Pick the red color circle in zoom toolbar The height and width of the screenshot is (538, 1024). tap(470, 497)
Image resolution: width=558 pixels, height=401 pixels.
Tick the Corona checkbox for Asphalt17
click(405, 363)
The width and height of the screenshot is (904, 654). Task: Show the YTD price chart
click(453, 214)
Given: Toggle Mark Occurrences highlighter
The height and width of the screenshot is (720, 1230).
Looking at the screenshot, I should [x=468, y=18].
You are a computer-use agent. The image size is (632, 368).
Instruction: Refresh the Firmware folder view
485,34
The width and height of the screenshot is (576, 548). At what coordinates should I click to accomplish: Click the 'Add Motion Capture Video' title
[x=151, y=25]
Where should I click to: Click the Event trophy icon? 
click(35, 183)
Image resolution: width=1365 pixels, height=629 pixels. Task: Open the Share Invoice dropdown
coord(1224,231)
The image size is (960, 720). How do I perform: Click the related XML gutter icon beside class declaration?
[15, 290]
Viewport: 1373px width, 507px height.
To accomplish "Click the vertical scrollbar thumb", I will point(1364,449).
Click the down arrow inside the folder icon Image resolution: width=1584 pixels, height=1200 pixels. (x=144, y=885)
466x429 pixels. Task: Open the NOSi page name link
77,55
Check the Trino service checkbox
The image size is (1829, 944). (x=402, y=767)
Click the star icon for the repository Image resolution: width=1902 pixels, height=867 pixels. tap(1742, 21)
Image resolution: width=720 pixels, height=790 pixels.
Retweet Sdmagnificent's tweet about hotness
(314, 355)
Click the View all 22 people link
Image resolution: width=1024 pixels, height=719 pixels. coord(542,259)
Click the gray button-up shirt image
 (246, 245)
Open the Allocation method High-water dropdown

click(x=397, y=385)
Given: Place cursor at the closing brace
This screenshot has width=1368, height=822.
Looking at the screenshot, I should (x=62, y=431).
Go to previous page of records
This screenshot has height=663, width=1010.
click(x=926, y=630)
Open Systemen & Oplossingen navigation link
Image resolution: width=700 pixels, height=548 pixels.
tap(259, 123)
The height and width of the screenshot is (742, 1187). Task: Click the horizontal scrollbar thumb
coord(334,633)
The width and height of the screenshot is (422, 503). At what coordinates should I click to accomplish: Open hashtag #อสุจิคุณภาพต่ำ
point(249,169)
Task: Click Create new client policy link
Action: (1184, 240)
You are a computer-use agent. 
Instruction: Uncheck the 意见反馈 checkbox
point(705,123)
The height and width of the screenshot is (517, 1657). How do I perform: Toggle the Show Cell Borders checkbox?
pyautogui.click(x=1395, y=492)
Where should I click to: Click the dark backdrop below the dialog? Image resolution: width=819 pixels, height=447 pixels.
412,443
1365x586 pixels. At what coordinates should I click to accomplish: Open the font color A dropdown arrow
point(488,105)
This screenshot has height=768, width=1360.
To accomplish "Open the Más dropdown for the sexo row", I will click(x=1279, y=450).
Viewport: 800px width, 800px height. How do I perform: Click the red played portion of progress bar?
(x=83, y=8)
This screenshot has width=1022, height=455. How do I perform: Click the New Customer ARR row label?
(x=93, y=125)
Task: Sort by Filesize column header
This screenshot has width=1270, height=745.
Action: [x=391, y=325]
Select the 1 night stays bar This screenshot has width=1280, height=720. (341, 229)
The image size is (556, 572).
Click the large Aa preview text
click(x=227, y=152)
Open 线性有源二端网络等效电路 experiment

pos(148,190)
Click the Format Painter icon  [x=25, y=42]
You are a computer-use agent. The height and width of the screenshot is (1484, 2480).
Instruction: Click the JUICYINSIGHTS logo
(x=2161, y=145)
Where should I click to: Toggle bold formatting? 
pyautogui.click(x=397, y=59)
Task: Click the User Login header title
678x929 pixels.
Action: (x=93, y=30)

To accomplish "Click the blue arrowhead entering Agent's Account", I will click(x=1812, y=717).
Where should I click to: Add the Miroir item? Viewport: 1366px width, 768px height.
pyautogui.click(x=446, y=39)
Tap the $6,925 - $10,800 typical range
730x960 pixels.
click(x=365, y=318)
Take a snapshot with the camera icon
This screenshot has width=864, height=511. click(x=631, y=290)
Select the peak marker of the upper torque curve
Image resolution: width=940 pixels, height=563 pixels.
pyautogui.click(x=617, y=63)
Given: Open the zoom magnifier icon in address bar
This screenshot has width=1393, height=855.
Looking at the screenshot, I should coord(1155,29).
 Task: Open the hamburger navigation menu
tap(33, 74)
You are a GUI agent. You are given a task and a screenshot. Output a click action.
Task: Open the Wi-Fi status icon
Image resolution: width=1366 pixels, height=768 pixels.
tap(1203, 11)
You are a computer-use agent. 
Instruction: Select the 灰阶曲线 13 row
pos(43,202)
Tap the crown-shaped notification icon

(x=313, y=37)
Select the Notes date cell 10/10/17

### [What you should do]
Return every line of the listing above that contains "header".

### [Response to this exercise]
Task: Sort by Filesize column header
Task: Click the User Login header title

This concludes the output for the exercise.